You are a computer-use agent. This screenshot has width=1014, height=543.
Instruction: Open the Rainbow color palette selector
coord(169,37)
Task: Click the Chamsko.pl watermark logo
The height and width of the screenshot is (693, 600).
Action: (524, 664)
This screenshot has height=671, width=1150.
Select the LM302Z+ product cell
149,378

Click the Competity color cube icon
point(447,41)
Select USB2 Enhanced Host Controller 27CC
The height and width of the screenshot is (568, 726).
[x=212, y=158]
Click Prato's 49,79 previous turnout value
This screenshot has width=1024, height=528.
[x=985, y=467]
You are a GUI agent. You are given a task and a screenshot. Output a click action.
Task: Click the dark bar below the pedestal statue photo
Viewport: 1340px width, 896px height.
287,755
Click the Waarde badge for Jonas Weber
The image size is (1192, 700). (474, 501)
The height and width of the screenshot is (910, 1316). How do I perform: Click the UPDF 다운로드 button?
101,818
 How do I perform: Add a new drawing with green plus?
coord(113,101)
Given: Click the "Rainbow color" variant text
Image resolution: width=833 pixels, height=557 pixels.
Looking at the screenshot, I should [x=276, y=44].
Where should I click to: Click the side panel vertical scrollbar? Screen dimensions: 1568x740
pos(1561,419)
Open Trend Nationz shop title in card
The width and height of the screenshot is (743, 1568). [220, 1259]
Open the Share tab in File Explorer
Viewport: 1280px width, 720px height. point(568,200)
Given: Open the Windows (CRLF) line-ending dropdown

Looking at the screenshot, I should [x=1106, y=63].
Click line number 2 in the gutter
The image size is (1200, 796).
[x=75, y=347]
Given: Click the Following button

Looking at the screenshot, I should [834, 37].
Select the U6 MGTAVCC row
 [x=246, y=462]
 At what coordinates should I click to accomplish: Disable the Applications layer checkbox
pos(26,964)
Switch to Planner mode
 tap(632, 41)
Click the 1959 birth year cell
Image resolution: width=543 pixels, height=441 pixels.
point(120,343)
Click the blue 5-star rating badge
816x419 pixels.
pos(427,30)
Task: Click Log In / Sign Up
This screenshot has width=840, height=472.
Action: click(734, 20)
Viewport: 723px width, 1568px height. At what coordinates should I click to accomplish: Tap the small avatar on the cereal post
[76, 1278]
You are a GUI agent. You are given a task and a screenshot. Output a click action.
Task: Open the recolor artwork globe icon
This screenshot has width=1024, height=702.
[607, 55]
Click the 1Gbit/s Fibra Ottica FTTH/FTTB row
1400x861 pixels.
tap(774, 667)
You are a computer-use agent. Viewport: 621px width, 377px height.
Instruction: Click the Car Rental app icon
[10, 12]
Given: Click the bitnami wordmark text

◆ About this exercise
Your answer must be an exact transcription of all the data above.

◆ Output below
You are a computer-use agent. This screenshot has width=1014, height=543.
Instruction: Open the Rainbow color palette selector
coord(169,37)
Task: Click the Chamsko.pl watermark logo
The height and width of the screenshot is (693, 600).
Action: (524, 664)
This screenshot has height=671, width=1150.
Select the LM302Z+ product cell
149,378

Click the Competity color cube icon
point(447,41)
Select USB2 Enhanced Host Controller 27CC
The height and width of the screenshot is (568, 726).
[x=212, y=158]
Click Prato's 49,79 previous turnout value
This screenshot has width=1024, height=528.
[x=985, y=467]
You are a GUI agent. You are given a task and a screenshot. Output a click action.
Task: Click the dark bar below the pedestal statue photo
Viewport: 1340px width, 896px height.
287,755
Click the Waarde badge for Jonas Weber
The image size is (1192, 700). (474, 501)
The height and width of the screenshot is (910, 1316). How do I perform: Click the UPDF 다운로드 button?
101,818
 How do I perform: Add a new drawing with green plus?
coord(113,101)
Given: Click the "Rainbow color" variant text
Image resolution: width=833 pixels, height=557 pixels.
Looking at the screenshot, I should [x=276, y=44].
Where should I click to: Click the side panel vertical scrollbar? Screen dimensions: 1568x740
pos(1561,419)
Open Trend Nationz shop title in card
The width and height of the screenshot is (743, 1568). [220, 1259]
Open the Share tab in File Explorer
Viewport: 1280px width, 720px height. point(568,200)
Given: Open the Windows (CRLF) line-ending dropdown

Looking at the screenshot, I should [x=1106, y=63].
Click line number 2 in the gutter
The image size is (1200, 796).
[x=75, y=347]
Given: Click the Following button

Looking at the screenshot, I should [834, 37].
Select the U6 MGTAVCC row
 [x=246, y=462]
 At what coordinates should I click to accomplish: Disable the Applications layer checkbox
pos(26,964)
Switch to Planner mode
 tap(632, 41)
Click the 1959 birth year cell
Image resolution: width=543 pixels, height=441 pixels.
point(120,343)
Click the blue 5-star rating badge
816x419 pixels.
pos(427,30)
Task: Click Log In / Sign Up
This screenshot has width=840, height=472.
Action: click(734, 20)
Viewport: 723px width, 1568px height. At what coordinates should I click to accomplish: Tap the small avatar on the cereal post
[76, 1278]
You are a GUI agent. You are given a task and a screenshot. Output a click action.
Task: Open the recolor artwork globe icon
This screenshot has width=1024, height=702.
[607, 55]
Click the 1Gbit/s Fibra Ottica FTTH/FTTB row
1400x861 pixels.
tap(774, 667)
You are a computer-use agent. Viewport: 621px width, 377px height.
Instruction: Click the Car Rental app icon
[10, 12]
Given: Click the bitnami wordmark text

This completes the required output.